The Consumer Financial Protection Bureau (CFPB) signaled Thursday that it may seek to delay implementation of the agency’s recently completed qualified mortgage and debt collection rules. Although the qualified mortgage rule is set to become effective on March 1, 2021 (and the debt collection rule on November 20, 2021), delaying either could lead to a reopening of those rulemakings once President Joe Biden’s permanent appointee is in place.
In a blog post, Acting Director Dave Uejio said he’s asking staff to “explore options for preserving the status quo with respect to QM and debt collection rules.” Those rules from last year revised the agency’s qualified mortgage requirements and finalized changes to the Fair Debt Collection Practices Act (FDCPA).

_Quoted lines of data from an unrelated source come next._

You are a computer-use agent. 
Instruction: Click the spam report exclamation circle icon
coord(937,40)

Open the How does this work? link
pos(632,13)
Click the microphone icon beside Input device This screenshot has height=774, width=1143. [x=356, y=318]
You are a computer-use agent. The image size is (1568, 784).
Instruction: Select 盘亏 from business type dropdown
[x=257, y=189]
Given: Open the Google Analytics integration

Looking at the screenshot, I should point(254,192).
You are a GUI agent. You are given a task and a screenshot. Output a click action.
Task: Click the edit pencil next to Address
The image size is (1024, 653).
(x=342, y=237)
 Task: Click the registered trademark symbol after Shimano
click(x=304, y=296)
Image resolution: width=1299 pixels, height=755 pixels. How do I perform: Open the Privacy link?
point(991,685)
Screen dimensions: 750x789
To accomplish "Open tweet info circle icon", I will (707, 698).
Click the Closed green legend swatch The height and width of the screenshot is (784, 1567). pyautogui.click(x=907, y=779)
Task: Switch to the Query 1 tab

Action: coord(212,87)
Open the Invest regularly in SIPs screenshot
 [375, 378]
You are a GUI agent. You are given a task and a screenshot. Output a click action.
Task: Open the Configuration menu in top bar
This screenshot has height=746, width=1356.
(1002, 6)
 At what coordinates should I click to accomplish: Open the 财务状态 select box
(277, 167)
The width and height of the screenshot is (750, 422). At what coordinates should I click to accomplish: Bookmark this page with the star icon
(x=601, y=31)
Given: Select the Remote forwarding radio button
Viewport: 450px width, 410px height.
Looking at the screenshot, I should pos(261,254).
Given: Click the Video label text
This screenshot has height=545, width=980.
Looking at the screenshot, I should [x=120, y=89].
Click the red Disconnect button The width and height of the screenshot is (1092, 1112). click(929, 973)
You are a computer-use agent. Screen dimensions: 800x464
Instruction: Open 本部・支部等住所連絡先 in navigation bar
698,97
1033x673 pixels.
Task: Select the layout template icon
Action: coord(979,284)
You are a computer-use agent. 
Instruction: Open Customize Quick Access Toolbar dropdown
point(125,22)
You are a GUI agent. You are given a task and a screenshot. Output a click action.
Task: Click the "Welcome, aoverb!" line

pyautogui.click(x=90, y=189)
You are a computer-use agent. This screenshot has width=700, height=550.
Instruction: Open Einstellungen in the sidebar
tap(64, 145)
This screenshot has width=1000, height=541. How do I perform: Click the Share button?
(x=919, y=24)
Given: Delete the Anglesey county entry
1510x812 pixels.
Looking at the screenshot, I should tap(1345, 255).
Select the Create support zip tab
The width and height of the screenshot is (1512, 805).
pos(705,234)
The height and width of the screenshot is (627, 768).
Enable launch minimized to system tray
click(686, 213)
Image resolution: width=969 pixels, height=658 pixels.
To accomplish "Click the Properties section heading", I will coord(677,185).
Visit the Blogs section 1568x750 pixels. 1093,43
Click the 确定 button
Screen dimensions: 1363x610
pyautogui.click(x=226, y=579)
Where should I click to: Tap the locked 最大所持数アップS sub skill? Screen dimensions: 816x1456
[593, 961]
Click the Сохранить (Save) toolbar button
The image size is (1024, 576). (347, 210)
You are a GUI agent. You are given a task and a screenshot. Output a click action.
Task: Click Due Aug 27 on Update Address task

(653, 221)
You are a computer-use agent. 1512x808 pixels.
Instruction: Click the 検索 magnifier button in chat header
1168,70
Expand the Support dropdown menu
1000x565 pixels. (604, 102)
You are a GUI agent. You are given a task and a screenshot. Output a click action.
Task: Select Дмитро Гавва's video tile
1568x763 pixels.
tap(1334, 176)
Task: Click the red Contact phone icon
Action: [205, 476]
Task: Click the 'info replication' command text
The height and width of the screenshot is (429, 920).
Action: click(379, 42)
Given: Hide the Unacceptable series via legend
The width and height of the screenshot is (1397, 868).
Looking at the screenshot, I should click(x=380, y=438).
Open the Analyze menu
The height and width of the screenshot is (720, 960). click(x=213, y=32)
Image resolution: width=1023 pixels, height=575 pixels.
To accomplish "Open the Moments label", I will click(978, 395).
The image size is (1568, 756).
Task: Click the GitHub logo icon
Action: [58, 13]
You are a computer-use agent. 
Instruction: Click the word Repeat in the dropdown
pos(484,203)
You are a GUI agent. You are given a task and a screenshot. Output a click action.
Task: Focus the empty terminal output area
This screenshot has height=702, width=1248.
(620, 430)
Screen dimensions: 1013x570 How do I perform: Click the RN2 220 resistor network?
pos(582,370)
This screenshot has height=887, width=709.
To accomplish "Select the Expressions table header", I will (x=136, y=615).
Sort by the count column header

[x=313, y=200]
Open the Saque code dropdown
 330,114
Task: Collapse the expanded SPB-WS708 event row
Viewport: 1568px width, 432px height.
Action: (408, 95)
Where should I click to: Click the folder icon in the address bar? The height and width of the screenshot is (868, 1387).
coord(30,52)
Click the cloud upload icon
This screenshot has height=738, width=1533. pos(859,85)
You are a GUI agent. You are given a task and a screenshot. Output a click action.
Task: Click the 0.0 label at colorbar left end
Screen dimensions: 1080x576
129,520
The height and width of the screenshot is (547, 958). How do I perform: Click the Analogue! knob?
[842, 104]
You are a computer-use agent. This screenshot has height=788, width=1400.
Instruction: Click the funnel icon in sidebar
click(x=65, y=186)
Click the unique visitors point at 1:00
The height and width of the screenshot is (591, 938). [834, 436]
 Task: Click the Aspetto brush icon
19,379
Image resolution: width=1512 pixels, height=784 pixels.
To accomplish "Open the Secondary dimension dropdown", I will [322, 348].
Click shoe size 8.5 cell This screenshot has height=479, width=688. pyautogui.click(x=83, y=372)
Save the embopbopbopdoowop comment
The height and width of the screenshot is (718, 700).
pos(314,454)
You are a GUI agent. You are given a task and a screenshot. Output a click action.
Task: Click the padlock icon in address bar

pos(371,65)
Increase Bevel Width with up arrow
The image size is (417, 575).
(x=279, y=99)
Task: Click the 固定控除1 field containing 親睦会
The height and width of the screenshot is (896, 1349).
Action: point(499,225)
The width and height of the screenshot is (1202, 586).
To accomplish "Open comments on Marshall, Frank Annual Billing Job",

Both sets of rules were issued by former CFPB Director Kathleen Kraninger, a Trump appointee. Kraninger resigned in January when President Biden took office.
Uejio, who was formerly the CFPB’s chief strategy officer, framed his directive to staff as part of a broader rulemaking and research agenda geared toward advancing dual priorities of COVID-19 relief and affecting racial equity.
Uejio also signaled possible future action when he stated that he “will be assessing regulatory actions taken by the previous leadership and adjusting as necessary and appropriate those not in line with our consumer protection mission and mandate.” However, Uejio ultimately remains a temporary figurehead who wants to maintain “maximum policy flexibility” for Rohit Chopra, Biden’s nominee to lead the CFPB as its permanent director, pending his confirmation.
Troutman Pepper will continue to monitor these regulatory developments.